■ Dataset items
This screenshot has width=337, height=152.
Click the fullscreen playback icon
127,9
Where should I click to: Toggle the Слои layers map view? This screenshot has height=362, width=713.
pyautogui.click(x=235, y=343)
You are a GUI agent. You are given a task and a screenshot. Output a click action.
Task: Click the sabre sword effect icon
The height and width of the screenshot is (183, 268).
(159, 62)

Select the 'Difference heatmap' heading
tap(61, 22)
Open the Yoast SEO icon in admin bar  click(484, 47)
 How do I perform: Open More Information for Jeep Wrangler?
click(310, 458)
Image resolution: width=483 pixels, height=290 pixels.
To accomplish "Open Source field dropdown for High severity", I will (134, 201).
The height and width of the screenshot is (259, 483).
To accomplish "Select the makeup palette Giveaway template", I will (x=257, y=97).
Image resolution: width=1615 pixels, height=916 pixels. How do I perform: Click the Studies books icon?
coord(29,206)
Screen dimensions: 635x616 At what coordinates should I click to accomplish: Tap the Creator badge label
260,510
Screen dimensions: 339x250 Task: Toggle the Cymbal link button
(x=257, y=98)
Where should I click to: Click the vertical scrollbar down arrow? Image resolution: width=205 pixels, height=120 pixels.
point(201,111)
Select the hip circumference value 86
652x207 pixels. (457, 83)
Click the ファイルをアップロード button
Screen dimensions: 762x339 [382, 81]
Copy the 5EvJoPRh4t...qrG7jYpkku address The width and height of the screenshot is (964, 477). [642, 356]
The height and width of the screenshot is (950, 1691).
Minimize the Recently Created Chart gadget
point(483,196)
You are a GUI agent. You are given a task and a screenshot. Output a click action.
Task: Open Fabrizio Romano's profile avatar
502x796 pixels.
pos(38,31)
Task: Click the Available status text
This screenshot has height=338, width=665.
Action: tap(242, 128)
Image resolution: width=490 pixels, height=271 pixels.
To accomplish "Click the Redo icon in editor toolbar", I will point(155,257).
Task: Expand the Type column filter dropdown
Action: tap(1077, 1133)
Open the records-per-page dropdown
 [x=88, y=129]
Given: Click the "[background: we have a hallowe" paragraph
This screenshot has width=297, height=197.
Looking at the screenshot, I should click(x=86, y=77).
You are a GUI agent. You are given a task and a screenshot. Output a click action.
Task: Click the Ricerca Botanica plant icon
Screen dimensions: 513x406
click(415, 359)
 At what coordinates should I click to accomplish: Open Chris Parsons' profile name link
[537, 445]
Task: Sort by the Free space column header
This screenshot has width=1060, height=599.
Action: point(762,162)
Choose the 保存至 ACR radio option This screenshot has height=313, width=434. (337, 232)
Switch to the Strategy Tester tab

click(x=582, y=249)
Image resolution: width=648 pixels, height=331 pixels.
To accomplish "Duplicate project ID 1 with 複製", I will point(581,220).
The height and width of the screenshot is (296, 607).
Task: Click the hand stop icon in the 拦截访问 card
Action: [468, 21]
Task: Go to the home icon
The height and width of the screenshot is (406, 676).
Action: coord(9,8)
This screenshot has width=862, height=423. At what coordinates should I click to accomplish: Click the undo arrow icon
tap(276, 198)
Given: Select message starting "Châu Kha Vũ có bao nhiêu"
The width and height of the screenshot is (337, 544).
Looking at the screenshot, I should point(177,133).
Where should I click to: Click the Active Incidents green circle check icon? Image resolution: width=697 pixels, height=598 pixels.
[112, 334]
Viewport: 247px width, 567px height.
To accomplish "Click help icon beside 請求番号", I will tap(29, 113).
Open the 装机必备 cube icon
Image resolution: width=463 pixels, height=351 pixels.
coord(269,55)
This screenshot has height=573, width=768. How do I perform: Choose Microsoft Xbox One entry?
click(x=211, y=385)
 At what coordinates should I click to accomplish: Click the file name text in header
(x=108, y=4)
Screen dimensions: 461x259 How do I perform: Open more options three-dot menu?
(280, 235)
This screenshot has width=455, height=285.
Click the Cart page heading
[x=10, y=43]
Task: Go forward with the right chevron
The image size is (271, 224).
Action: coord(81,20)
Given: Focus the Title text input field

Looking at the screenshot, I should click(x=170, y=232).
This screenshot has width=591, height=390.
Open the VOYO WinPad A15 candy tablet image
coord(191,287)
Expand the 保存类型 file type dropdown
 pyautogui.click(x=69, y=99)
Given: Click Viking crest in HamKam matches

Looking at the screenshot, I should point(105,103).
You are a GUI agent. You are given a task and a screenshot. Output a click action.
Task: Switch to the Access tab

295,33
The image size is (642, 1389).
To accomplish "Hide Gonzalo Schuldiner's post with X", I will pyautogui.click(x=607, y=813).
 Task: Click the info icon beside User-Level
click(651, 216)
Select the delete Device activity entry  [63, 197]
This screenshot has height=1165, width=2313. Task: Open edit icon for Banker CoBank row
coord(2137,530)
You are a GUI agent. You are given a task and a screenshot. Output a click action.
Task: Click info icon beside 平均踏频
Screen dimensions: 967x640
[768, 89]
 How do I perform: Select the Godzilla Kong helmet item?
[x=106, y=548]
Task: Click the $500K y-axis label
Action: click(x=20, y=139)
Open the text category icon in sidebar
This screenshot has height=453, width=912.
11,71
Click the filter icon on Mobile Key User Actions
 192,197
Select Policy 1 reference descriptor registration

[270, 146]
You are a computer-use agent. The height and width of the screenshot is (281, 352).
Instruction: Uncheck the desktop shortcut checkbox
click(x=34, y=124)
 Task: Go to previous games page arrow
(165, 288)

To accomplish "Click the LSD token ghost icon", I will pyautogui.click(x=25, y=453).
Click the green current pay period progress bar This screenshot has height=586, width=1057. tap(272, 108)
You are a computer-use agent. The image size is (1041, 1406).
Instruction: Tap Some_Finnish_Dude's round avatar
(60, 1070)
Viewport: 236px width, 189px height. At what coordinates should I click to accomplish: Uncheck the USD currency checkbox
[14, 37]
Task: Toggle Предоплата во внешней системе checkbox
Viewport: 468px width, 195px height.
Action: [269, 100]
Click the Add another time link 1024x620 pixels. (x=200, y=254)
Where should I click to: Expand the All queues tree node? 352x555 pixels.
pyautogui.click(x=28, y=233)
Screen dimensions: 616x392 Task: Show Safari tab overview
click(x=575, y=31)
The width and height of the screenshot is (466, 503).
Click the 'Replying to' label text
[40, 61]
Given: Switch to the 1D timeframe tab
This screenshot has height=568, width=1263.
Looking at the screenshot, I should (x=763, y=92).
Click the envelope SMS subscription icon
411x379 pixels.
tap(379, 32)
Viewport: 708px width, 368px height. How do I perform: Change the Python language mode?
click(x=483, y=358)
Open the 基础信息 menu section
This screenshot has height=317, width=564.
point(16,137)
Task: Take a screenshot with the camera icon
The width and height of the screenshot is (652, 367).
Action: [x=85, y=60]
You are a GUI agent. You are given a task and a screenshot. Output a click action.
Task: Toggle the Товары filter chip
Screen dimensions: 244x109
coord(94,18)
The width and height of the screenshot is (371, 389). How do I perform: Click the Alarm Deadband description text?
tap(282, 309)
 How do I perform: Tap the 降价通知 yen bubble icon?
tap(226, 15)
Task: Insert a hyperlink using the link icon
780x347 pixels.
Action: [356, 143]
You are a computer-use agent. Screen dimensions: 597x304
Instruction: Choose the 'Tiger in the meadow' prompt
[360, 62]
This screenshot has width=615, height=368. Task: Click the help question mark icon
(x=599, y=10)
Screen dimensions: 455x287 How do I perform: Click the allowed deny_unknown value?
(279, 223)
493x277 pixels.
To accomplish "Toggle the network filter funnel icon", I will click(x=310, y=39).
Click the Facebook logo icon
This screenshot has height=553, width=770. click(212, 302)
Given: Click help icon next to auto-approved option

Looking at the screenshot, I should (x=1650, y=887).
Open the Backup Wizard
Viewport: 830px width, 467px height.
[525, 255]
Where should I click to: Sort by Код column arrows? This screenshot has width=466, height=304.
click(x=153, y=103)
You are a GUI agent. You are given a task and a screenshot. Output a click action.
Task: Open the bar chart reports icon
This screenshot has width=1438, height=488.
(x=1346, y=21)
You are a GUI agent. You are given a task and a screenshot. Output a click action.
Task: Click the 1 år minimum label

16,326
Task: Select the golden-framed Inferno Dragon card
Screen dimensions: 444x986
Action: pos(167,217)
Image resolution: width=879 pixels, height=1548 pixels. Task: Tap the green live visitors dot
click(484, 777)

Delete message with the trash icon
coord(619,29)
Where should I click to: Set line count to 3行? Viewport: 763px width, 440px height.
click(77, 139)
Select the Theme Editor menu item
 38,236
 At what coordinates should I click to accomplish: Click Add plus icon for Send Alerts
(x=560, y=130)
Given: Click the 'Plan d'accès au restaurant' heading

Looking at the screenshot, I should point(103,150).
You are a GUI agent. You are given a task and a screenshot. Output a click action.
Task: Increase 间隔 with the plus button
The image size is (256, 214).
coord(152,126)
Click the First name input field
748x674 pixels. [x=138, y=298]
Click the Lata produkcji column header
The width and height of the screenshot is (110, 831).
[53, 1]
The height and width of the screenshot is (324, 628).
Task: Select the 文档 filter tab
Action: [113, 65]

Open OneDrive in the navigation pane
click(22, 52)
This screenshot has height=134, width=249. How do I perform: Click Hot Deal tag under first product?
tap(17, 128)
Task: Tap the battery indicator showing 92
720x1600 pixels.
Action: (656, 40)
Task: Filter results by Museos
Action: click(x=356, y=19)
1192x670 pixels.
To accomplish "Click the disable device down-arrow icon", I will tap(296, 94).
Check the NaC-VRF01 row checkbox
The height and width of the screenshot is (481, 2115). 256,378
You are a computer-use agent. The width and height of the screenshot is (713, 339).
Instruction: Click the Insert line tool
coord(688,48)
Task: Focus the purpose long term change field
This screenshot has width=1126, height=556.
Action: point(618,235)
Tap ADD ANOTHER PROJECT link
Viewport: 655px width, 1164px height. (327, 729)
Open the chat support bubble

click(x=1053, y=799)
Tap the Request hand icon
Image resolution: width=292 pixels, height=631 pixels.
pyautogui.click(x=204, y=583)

■ Instructions for the task
Produce an exact repeat of the lines from the one containing "This screenshot has width=1126, height=556." through the last line of the data, and nothing more.

■ Answer space
This screenshot has width=1126, height=556.
Action: point(618,235)
Tap ADD ANOTHER PROJECT link
Viewport: 655px width, 1164px height. (327, 729)
Open the chat support bubble

click(x=1053, y=799)
Tap the Request hand icon
Image resolution: width=292 pixels, height=631 pixels.
pyautogui.click(x=204, y=583)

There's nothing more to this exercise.